Antes disso, um comício na praça da Sé, em São Paulo, reuniu entre 300 e 400 mil pessoas que cantavam “Um, dois, três, quatro, cinco, mil, queremos eleger o presidente do Brasil.” Esse comício foi decisivo porque engrossou a mobilização que depois levaria milhões de pessoas às ruas de outras capitais. A campanha tinha nascido no ano anterior, assim como a Proposta de Emenda Constitucional número 5, do deputado federal Dante de Oliveira.
Pela emenda, o presidente da República seria eleito por voto direto, e não pelo Colégio Eleitoral – que reunia os congressistas e mais seis membros da bancada majoritária em cada Assembléia Legislativa. A iniciativa ganhou o apoio do grupo oposicionista que incluía o senador Teotônio Vilela e o deputado Ulysses 

5. Impeachment de Collor (1992)

O que foi: Denúncias de corrupção envolvendo o presidente Fernando Collor começaram a aparecer aos montes na imprensa em 1992. Pedro Collor, seu irmão mais novo, entregou um dossiê para a imprensa com denúncias de corrupção envolvendo o presidente e PC Farias, tesoureiro de sua campanha eleitoral. Todo mundo já andava extremamente descontente com seu mandato: as medidas de seu governo levaram à recessão do país e desagradaram a boa parte dos partidos políticos e da população. A inflação acumulada no primeiro ano de seu governo foi de 4.853% e o confisco das cadernetas de poupança atingiu em cheio a elite brasileira, que logo ficou contra o presidente.
Com as denúncias, o povo, revoltado, realizou passeatas em vários estados para exigir o impeachment. Uma das principais foi em São Paulo, no dia 18 de setembro, reunindo cerca de 750 mil pessoas.

6. Protestos contra o aumento da passagem (2013)

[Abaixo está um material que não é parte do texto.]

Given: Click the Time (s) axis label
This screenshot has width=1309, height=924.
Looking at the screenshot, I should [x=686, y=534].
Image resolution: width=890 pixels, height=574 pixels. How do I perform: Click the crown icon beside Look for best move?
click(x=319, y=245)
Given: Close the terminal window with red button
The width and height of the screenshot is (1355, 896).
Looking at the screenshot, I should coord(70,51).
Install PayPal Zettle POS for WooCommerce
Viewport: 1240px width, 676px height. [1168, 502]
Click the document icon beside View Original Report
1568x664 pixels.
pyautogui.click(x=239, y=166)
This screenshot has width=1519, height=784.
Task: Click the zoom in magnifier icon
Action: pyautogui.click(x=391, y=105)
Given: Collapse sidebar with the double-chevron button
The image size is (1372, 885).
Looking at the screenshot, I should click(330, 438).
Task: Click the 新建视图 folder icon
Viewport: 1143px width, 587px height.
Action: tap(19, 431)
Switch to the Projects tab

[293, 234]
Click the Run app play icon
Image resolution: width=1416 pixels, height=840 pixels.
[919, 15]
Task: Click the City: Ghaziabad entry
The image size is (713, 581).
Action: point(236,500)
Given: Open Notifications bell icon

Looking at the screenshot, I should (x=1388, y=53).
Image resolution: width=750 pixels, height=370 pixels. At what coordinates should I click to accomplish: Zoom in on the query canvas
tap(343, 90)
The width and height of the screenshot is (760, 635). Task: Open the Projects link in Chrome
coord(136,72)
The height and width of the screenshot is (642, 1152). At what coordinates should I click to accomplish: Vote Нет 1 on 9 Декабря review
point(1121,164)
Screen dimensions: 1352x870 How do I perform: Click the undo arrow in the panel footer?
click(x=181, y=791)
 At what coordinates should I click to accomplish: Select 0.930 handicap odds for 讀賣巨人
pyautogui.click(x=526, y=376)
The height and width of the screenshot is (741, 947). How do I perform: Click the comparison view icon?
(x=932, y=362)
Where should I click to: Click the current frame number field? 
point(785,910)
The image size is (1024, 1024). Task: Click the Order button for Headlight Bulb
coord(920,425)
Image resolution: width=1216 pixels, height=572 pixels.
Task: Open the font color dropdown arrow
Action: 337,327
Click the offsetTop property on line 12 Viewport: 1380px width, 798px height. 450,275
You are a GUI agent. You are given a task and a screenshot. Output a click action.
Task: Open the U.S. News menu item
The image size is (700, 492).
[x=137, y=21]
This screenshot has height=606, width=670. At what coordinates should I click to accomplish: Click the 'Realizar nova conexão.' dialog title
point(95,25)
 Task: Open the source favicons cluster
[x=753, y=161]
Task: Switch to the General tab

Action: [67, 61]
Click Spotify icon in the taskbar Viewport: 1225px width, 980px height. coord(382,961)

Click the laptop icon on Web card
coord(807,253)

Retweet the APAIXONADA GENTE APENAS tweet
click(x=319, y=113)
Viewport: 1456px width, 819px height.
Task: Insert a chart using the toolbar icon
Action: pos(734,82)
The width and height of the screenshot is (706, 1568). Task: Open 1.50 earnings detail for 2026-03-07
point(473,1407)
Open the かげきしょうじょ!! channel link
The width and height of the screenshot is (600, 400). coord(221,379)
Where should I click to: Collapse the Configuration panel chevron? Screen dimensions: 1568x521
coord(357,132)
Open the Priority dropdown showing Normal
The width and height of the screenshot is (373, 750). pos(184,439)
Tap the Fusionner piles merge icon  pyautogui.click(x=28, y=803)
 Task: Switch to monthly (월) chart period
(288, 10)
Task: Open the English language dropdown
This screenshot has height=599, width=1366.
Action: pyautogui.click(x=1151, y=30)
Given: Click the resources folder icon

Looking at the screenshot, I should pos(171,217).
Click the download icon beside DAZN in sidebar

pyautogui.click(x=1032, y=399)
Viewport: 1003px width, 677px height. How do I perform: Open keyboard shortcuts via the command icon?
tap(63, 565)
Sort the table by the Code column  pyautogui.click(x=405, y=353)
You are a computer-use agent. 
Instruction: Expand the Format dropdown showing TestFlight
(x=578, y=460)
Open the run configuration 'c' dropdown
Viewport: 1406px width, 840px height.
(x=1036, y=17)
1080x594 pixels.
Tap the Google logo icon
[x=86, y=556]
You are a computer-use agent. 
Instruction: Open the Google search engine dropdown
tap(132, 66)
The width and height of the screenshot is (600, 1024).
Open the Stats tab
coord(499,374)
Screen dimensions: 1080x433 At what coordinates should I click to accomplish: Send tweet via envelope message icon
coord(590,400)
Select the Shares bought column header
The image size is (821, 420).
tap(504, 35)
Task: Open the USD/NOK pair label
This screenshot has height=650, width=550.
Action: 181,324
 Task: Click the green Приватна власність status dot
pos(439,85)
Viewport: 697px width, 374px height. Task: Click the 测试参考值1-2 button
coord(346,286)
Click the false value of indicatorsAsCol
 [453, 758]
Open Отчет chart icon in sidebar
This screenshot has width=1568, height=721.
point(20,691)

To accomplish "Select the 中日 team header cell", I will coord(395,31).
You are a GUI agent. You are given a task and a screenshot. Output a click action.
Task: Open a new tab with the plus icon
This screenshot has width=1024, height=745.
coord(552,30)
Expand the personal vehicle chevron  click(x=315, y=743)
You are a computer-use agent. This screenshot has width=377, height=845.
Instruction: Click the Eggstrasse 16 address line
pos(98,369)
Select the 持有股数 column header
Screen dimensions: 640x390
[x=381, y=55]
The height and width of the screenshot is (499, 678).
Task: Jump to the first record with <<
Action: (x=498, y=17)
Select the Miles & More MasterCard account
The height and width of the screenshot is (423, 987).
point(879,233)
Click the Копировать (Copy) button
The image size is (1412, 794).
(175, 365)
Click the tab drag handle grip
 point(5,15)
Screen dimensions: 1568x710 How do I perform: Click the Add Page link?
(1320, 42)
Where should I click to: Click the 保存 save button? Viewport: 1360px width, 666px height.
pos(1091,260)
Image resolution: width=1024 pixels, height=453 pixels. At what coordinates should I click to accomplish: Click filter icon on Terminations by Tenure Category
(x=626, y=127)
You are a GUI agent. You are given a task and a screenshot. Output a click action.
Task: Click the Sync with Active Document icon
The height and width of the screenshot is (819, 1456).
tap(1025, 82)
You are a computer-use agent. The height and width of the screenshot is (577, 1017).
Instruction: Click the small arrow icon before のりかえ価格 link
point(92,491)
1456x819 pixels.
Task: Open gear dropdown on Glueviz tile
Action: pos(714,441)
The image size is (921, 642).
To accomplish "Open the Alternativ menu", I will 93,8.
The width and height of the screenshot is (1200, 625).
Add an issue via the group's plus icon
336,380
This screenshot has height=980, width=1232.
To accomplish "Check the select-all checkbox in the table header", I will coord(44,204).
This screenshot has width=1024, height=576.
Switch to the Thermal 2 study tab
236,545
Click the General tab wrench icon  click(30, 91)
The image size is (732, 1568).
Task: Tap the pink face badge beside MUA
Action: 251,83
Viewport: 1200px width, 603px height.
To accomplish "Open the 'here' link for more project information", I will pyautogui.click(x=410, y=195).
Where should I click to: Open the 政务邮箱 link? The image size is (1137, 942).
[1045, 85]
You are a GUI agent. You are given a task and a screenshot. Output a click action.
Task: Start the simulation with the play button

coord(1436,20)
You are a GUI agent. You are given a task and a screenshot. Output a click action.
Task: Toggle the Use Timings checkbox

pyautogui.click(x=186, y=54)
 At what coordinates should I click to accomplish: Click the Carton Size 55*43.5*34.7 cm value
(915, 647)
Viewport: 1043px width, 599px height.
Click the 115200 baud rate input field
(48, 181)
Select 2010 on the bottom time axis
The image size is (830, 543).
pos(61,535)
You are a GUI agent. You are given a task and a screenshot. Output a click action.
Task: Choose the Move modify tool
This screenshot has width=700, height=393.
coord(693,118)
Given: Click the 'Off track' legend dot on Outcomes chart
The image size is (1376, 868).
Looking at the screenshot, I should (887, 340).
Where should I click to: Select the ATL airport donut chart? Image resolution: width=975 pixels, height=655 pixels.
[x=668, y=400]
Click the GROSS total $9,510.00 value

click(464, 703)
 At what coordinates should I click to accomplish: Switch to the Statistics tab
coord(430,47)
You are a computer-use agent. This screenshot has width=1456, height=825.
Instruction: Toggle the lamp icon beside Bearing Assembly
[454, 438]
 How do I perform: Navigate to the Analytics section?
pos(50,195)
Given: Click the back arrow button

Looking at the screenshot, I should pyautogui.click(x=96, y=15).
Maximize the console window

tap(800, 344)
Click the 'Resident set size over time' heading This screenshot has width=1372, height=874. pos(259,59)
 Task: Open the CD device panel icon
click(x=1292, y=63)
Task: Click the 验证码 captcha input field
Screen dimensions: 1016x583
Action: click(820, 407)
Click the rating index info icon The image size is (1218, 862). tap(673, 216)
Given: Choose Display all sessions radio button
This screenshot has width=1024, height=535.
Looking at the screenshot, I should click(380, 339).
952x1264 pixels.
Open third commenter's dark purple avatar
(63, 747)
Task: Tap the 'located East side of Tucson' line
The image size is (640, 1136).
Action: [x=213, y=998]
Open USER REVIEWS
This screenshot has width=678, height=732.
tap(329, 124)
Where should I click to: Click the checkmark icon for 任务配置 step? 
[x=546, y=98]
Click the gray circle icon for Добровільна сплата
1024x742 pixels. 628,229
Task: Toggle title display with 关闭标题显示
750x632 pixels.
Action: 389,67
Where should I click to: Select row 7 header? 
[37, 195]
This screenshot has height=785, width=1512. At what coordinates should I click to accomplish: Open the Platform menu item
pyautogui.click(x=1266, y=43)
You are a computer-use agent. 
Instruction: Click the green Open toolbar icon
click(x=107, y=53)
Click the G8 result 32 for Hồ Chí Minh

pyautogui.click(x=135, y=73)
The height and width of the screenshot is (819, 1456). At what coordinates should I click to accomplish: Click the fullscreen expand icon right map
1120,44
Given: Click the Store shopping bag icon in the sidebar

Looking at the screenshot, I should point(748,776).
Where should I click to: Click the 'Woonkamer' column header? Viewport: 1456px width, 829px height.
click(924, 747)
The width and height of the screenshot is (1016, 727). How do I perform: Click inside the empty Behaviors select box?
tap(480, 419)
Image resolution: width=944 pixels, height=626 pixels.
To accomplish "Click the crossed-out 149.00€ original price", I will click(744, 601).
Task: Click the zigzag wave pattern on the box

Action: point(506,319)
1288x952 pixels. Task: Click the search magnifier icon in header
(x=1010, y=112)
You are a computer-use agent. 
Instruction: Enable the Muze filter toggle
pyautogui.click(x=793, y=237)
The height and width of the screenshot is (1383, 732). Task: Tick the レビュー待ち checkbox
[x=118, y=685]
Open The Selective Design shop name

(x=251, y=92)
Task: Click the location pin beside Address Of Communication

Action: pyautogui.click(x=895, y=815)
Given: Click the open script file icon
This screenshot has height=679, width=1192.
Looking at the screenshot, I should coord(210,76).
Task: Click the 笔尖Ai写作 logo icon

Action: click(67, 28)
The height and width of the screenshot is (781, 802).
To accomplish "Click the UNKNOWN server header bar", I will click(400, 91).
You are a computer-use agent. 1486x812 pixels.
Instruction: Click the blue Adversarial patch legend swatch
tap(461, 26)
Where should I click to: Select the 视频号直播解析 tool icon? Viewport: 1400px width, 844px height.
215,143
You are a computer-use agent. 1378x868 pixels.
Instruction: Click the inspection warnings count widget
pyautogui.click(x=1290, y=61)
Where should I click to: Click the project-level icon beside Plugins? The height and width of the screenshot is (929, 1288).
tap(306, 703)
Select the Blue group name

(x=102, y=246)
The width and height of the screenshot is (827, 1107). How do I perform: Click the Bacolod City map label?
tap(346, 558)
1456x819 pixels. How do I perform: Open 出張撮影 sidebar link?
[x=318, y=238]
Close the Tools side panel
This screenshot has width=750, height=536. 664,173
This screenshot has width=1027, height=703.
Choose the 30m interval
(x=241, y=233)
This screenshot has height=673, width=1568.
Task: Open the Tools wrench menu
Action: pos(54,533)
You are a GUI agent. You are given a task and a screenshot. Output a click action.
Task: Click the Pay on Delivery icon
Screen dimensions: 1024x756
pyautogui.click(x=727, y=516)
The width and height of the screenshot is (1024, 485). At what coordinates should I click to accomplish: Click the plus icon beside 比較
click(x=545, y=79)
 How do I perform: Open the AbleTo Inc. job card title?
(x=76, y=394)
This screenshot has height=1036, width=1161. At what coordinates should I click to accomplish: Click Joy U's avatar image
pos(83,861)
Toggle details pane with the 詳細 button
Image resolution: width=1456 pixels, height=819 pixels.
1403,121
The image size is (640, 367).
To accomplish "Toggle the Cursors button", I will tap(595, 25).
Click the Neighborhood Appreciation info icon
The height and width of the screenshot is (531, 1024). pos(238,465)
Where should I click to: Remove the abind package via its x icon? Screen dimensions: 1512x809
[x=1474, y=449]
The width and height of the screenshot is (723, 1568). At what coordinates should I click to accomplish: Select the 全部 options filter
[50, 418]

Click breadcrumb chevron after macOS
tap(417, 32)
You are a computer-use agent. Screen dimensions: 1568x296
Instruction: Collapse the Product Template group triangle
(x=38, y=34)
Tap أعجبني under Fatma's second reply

O que foi: Em junho de 2013, ocorreram quatro grandes protestos na cidade de São Paulo contra o aumento da passagem do transporte público. O primeiro foi no dia 6 de junho; os seguintes aconteceram nos dia 7, 11 e 13. Todos eles resultaram em confrontos com a polícia militar. A cada edição, o número de manifestantes era maior – assim como a violência usada para contê-los.
No dia 13, mais de 200 pessoas foram presas, incluindo jornalistas. Também foram publicados na internet inúmeros vídeos e relatos de pessoas que presenciaram extrema violência policial contra manifestantes e transeuntes pacíficos. Os protestos se espalharam por dezenas de cidades do país (e de fora dele) e, em algumas delas, incluindo São Paulo e Rio de Janeiro, o aumento da tarifa foi revogado.
Depois disso, outras manifestações passaram a ser feitas, porém seus participantes tinham reivindicações variadas, pouco objetivas e, muitas vezes, contraditórias entre si. As consequências totais desses atos ainda não foram plenamente compreendidas (e ainda estão se desenrolando), mas uma delas foi a crise política que culminou no impeachment da ex-presidente Dilma Rousseff.

Extra

Apesar de ter sido um movimento de caráter político-militar (e, por isso, não entrará na lista), a Intentona Comunista de novembro de 1935 merece atenção especial, segundo o professor de história do cursinho do XI, Samuel Loureiro. Trata-se de uma tentativa fracassada de golpe contra o governo de Getúlio Vargas feita pelo PCB (na época, Partido Comunista do Brasil) em nome da Aliança Nacional Libertadora.
O movimento tem uma característica importante que remete aos protestos de junho de 2013: a tarifa zero do transporte público. Foi estabelecido um governo revolucionário em Natal, no Rio Grande do Norte, que determinou que os bondes seriam gratuitos para a população. Mas esse governo durou apenas três dias.